◆ **IHRE AUFGABEN**:
1. Wie viel Prozent der Frauen, die schon vor der Schwangerschaft Arzneimittel nahmen, haben laut dem Textauszug über Medikationspläne keinen Medikationsplan?
2. Setzen Sie den Textauszug über Arzneimittel in der Schwangerschaft im Anschluss an seinen letzten Satz fort.

Nur wenige Frauen haben einen Medikationsplan

62 Prozent der Arzneimittelverordnungen erfolgen durch Hausärzte, nur 24 Prozent durch Gynäkologen. 86 Prozent der Frauen mit Arzneimitteltherapie vor der Schwangerschaft haben keinen Medikationsplan. Das zeigt eine vertiefende Umfrage unter knapp 1.300 bei der Barmer versicherten Frauen, die im vergangenen Jahr entbunden haben. „Mit dem Eintritt der Schwangerschaft kommt es zu einem Wechsel des primären Ansprechpartners für die Arzneimitteltherapie – hin zum Gynäkologen – wobei oft eine Informationslücke entsteht. Der Schutz des Ungeborenen muss deshalb schon vor der Schwangerschaft beginnen. Dazu sollte die Gesamtmedikation junger Frauen grundsätzlich auf kindsschädigende Risiken geprüft werden“, sagt Beckmann. Nun seien nicht alle riskanten Wirkstoffe im selben Maße gefährlich. Es gebe aber „unzweifelhaft starke“ Teratogene, die das Risiko für grobe Fehlbildungen des Embryos auf bis zu 30 Prozent erhöhen, so Beckmann. Trotzdem haben in NRW im Jahr 2018 mehr als 21.000 Frauen im gebärfähigen Alter ein starkes teratogenes Arzneimittel verordnet bekommen. „Die behandelnden Ärztinnen und Ärzte passen die Arzneimitteltherapie an die Schwangerschaft zwar sehr wohl an. Das belegen die zurückgehenden Verordnungszahlen von teratogenen Arzneimitteln. Allerdings liegen die Absetzquoten bei den besonders kritischen Präparaten lediglich zwischen 31 und 60 Prozent. Das ist viel zu wenig“, sagt Beckmann.

◆ **BEREITGESTELLTES MATERIAL**:

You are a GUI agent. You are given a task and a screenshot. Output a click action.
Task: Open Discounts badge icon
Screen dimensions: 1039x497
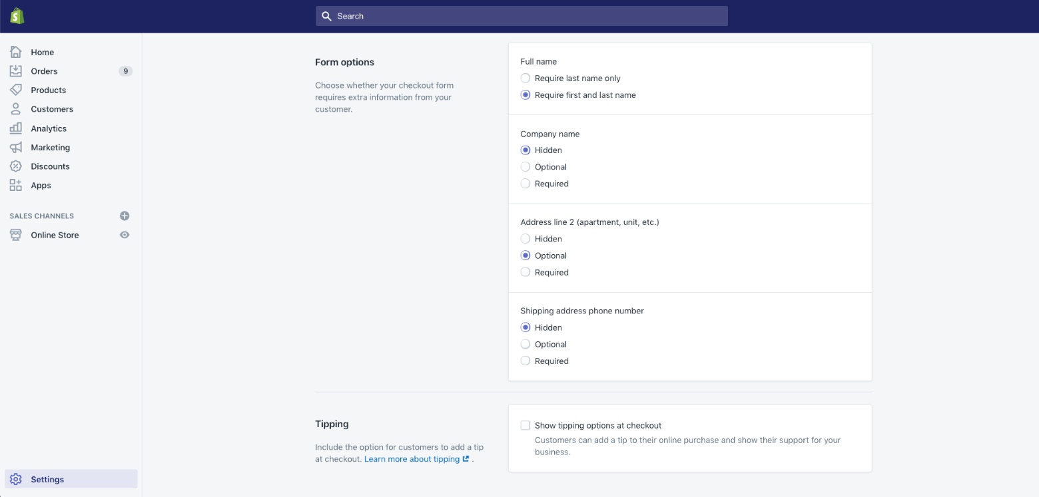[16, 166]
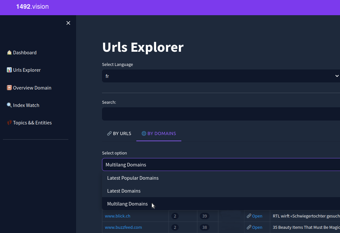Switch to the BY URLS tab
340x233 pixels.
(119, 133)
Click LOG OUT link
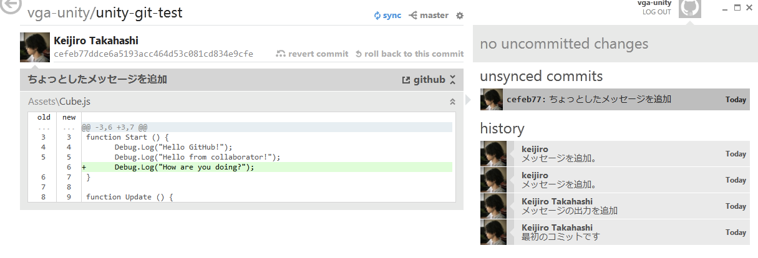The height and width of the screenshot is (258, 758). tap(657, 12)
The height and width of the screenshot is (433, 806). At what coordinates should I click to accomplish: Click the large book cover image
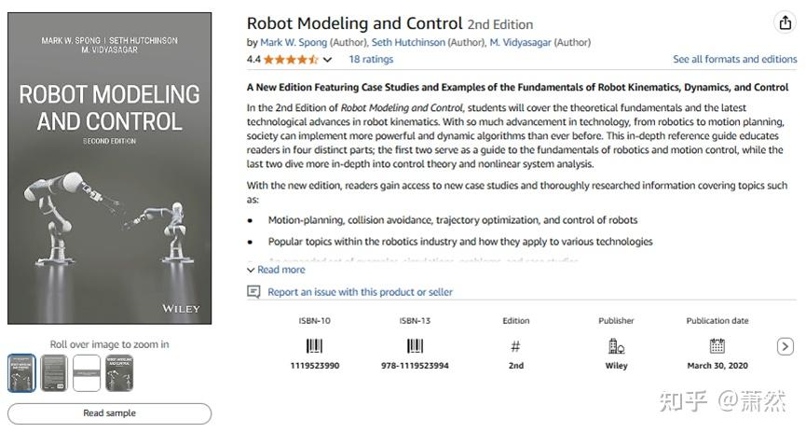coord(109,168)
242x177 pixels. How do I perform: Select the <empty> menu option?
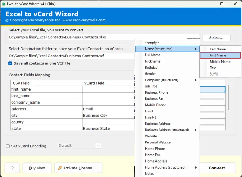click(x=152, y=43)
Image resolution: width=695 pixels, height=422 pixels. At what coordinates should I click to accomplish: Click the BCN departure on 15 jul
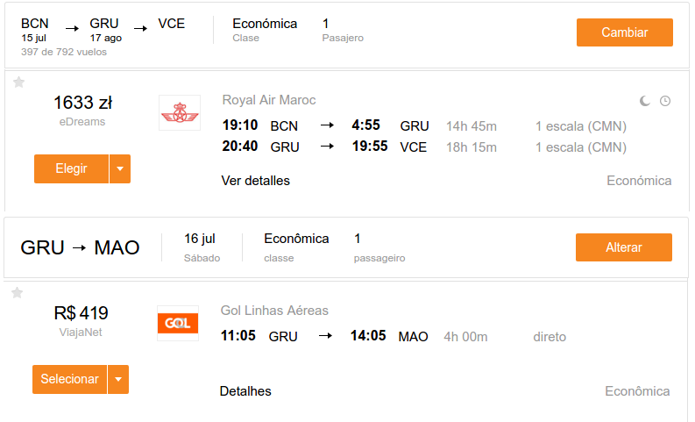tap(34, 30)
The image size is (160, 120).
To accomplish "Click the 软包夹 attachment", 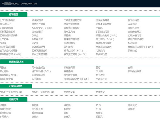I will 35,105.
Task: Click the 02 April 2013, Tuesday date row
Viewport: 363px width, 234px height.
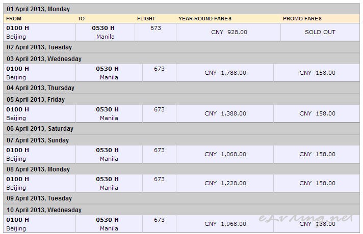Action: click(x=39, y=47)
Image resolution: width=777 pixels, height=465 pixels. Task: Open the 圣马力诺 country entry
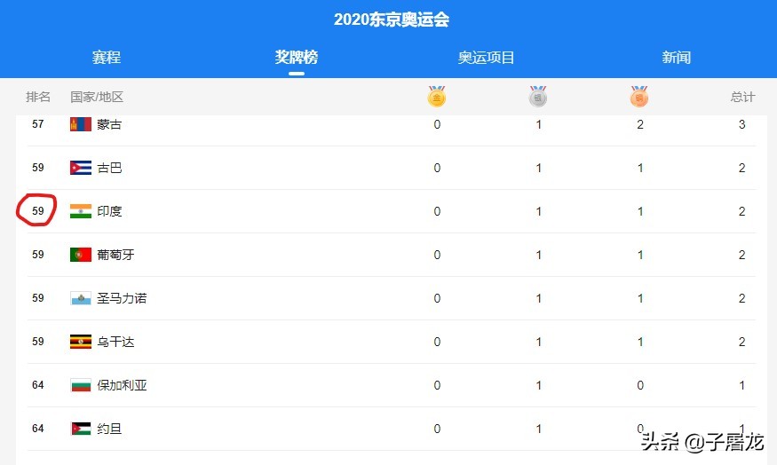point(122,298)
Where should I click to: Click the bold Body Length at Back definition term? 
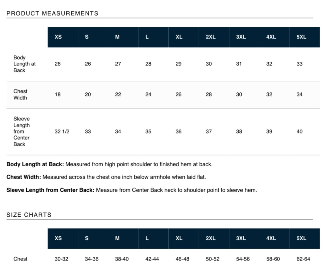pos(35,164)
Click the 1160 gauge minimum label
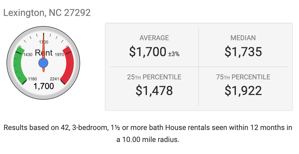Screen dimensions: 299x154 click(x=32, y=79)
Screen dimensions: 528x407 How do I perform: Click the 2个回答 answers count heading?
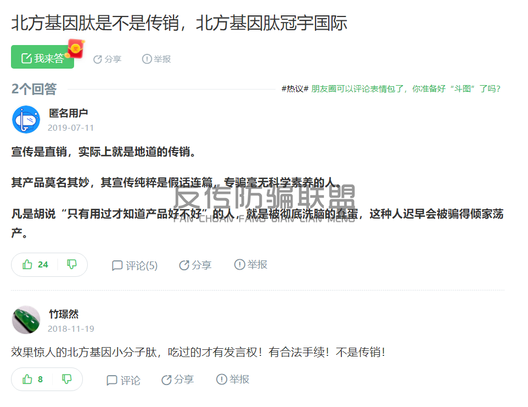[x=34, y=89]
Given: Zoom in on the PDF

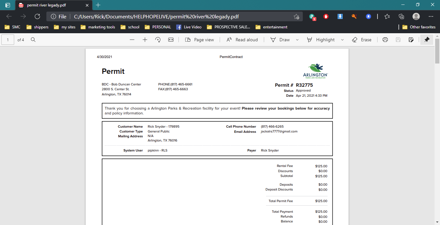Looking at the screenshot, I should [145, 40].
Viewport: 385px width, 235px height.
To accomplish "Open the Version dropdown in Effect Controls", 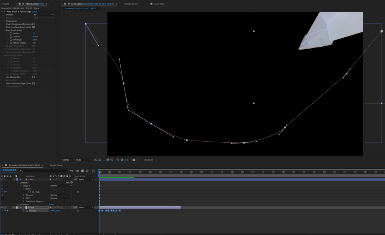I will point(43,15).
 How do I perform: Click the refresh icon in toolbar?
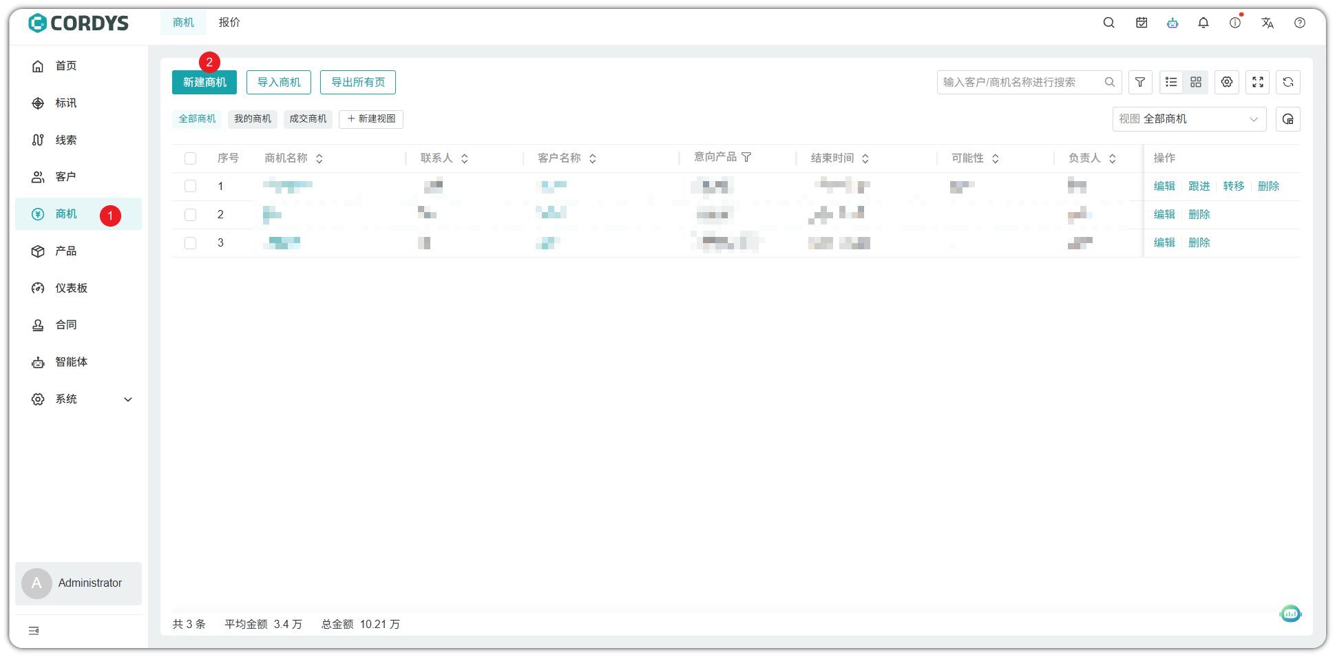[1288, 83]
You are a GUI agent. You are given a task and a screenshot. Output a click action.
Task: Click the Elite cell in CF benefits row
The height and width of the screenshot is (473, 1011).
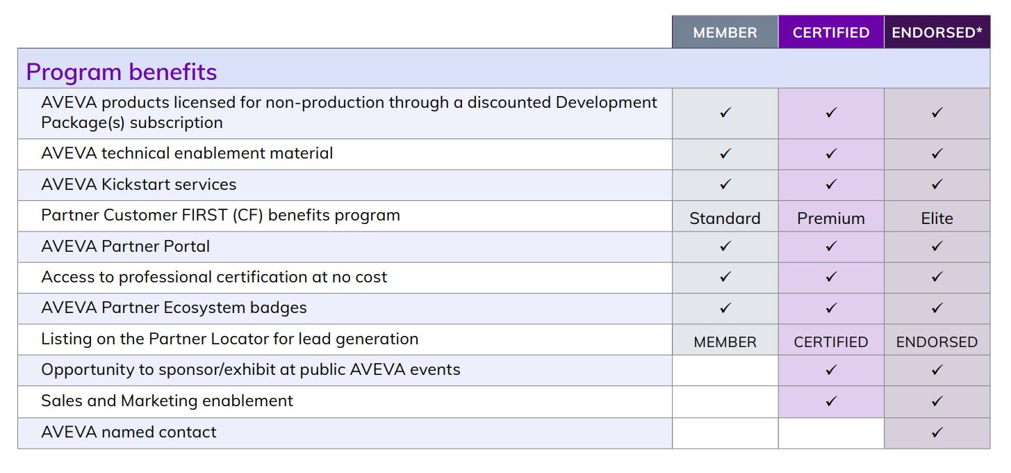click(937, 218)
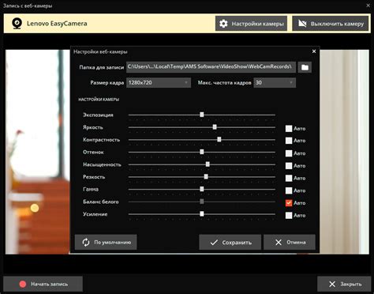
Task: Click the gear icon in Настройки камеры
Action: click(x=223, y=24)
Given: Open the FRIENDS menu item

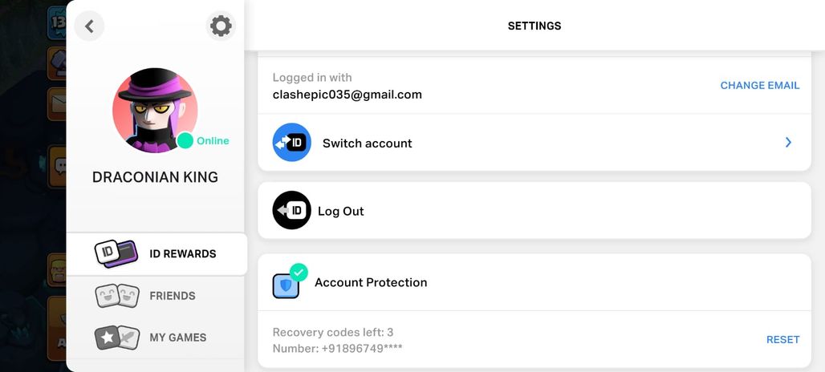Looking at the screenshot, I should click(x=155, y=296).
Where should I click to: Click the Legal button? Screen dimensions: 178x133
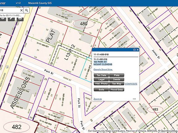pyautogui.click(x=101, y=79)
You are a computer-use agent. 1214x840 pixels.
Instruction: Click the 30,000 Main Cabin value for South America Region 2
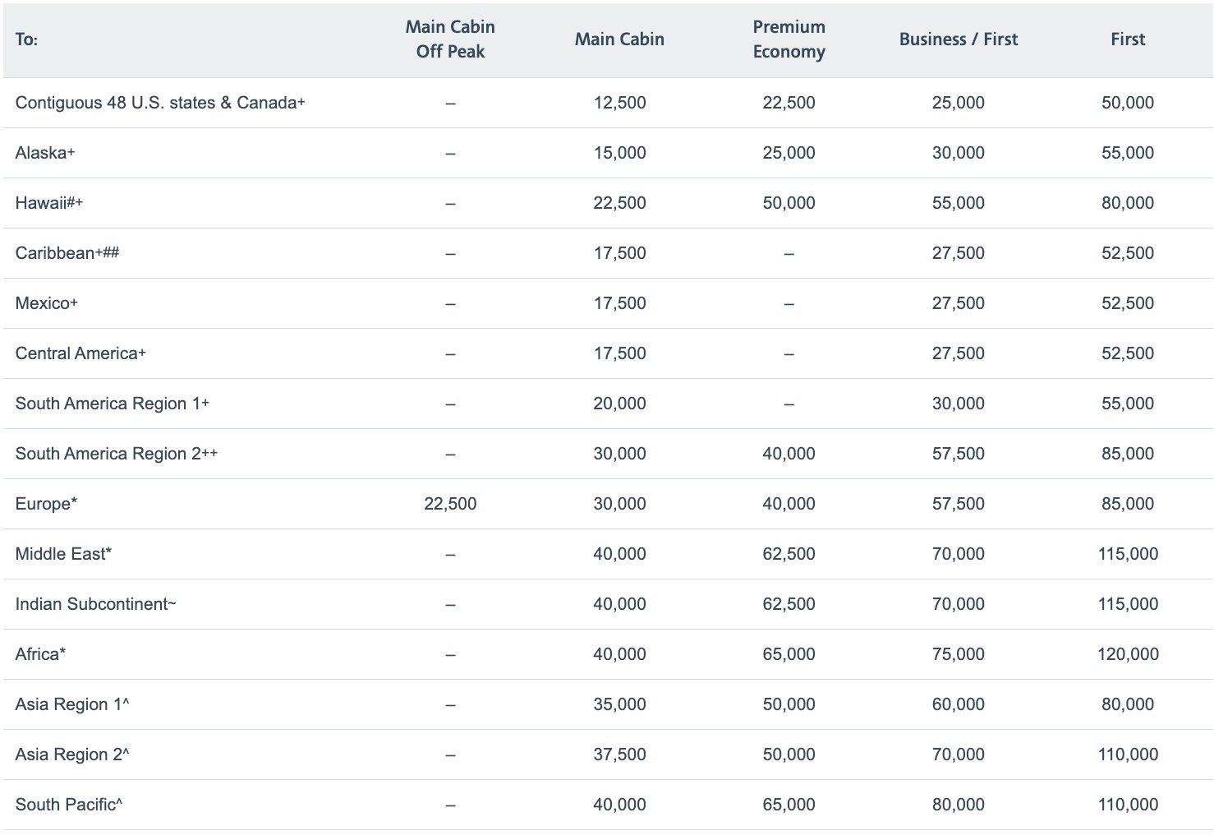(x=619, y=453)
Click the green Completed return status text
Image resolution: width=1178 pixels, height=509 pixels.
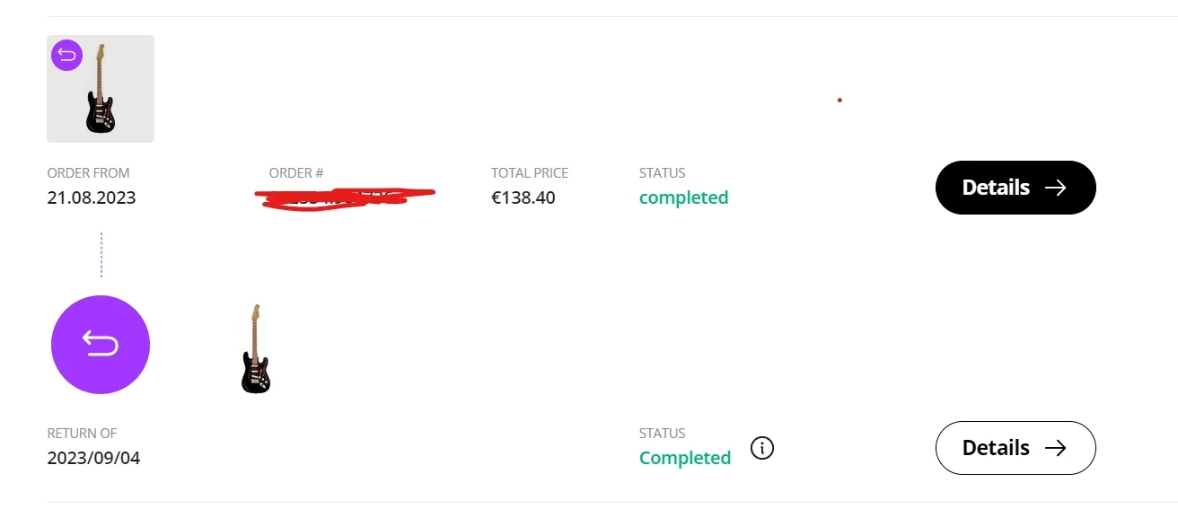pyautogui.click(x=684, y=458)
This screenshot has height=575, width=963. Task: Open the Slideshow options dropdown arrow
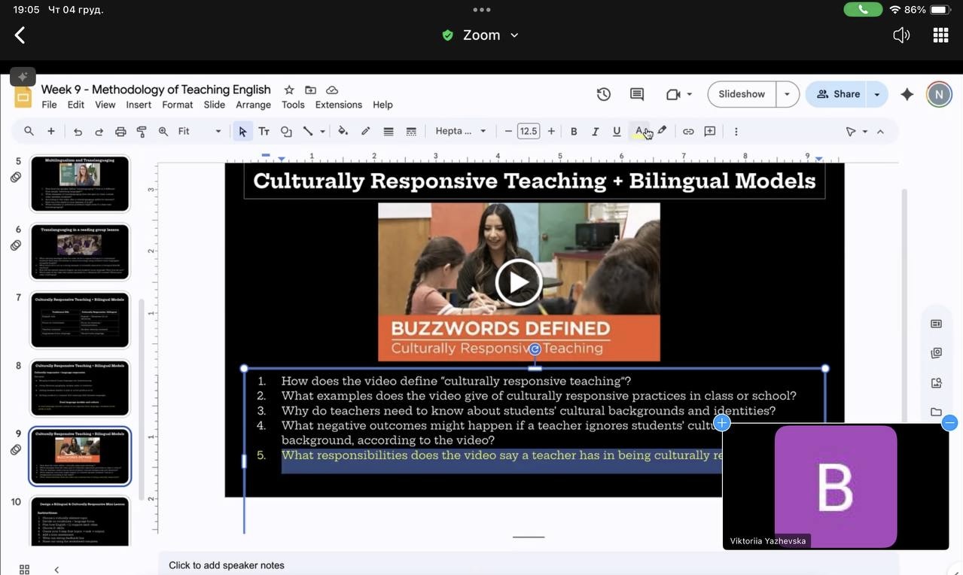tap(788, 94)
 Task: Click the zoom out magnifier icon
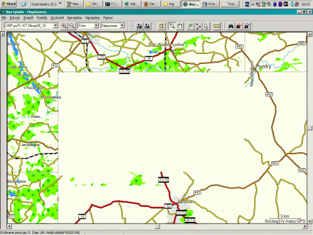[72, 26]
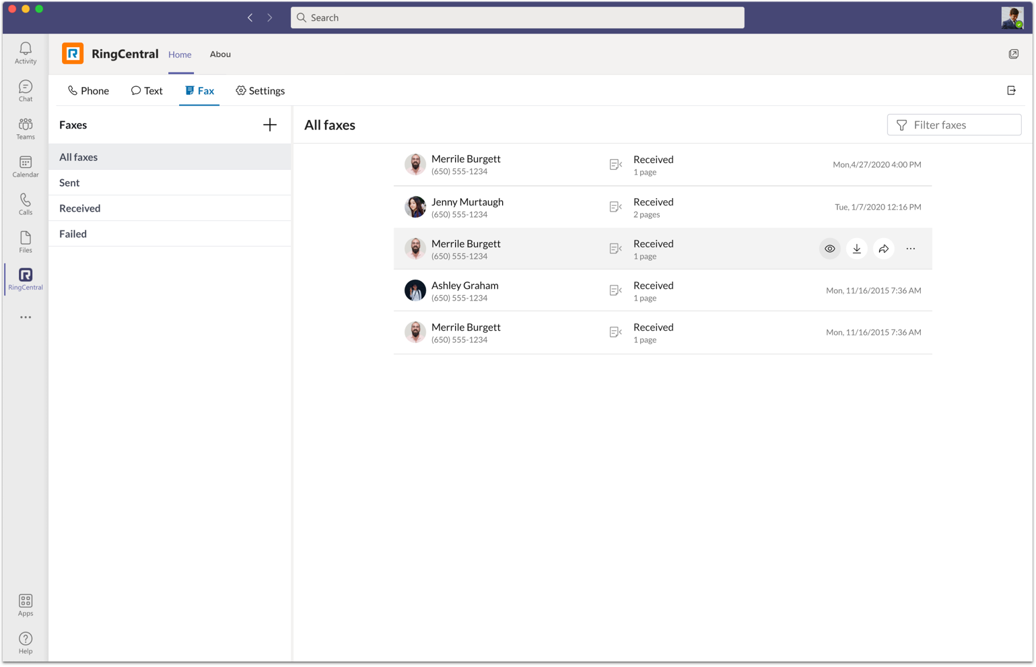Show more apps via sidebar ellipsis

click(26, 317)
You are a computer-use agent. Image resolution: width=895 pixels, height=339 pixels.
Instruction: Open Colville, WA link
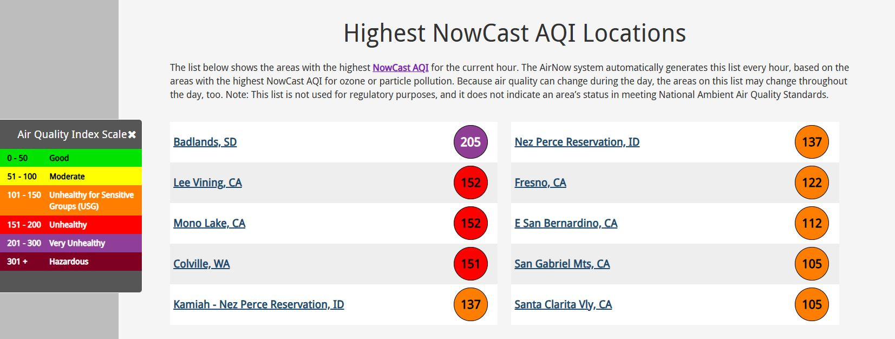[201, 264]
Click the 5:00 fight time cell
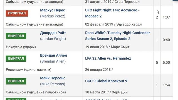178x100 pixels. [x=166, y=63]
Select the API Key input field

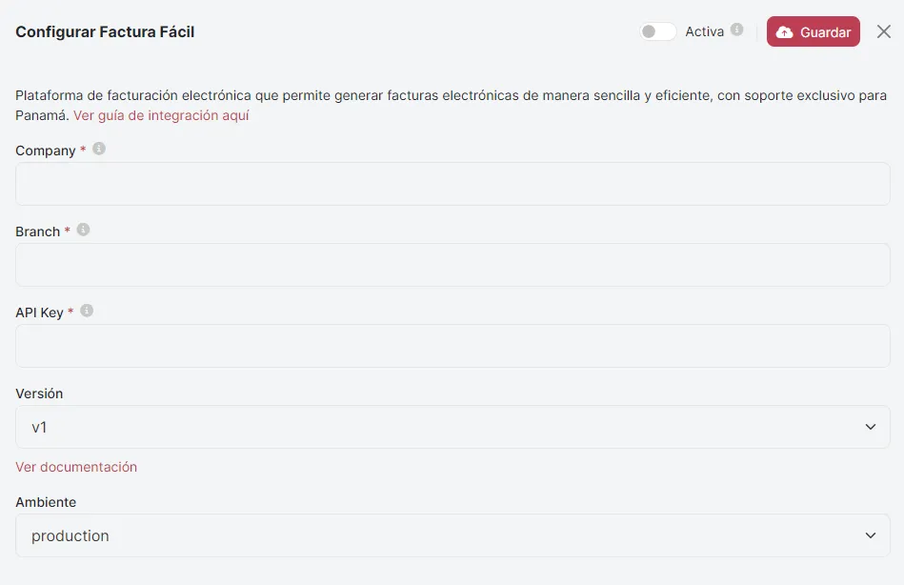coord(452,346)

◆ **ANTWORTEN JE AUFGABE**:
1. 86 Prozent

2.
Prüfung der Therapie nach Eintritt der Schwangerschaft zu spät

Im Mittel bemerken Frauen ihre Schwangerschaft in der fünften Schwangerschaftswoche. Die vulnerabelste Phase für den Embryo ist die Organogenese, die etwa bis zur elften Schwangerschaftswoche dauert. Entscheidend ist, in dieser Phase die Anwendung von teratogenen Arzneimitteln zu verhindern. „Unsere Umfrage hat gezeigt, dass die erste Besprechung der Sicherheit der Arzneimitteltherapie mit der behandelnden Ärztin oder dem behandelnden Arzt im Mittel häufig erst in der siebten Schwangerschaftswoche erfolgte. Das ist definitiv zu spät, weil zu diesem Zeitpunkt die Organogenese schon weit vorangeschritten ist und ein möglicher Schaden durch teratogene Arzneimittel bereits eingetreten sein könnte. Wer einen Medikationsplan führt, hat schon vor der Schwangerschaft einen Risikoüberblick“, sagt der Landeschef der Barmer.

Barmer erprobt Frühwarnsystem

Die Barmer treibt mehrere Projekte voran, bei denen es auch darum geht, dass riskante Verordnungen bei Schwangeren zu „never events“ werden. Das sind Ereignisse, die grundsätzlich vermeidbar sind und solche katastrophalen Konsequenzen haben, dass sie nie auftreten dürfen. Diese Klassifizierung von Ereignissen erfolgt so bereits in Großbritannien. In Deutschland soll es durch das geplante Projekt eRIKA künftig möglich werden, dass Ärztinnen und Ärzte bereits beim Ausstellen eines Rezeptes automatisch Hinweise auf Arzneimittel erhalten, die in der Frühschwangerschaft problematisch sein können. Auch eine patientenfokussierte digitale Anwendung soll bereitgestellt werden, um ergänzend Schwangeren oder Frauen, die eine Schwangerschaft planen, derartige Warnhinweise zu geben.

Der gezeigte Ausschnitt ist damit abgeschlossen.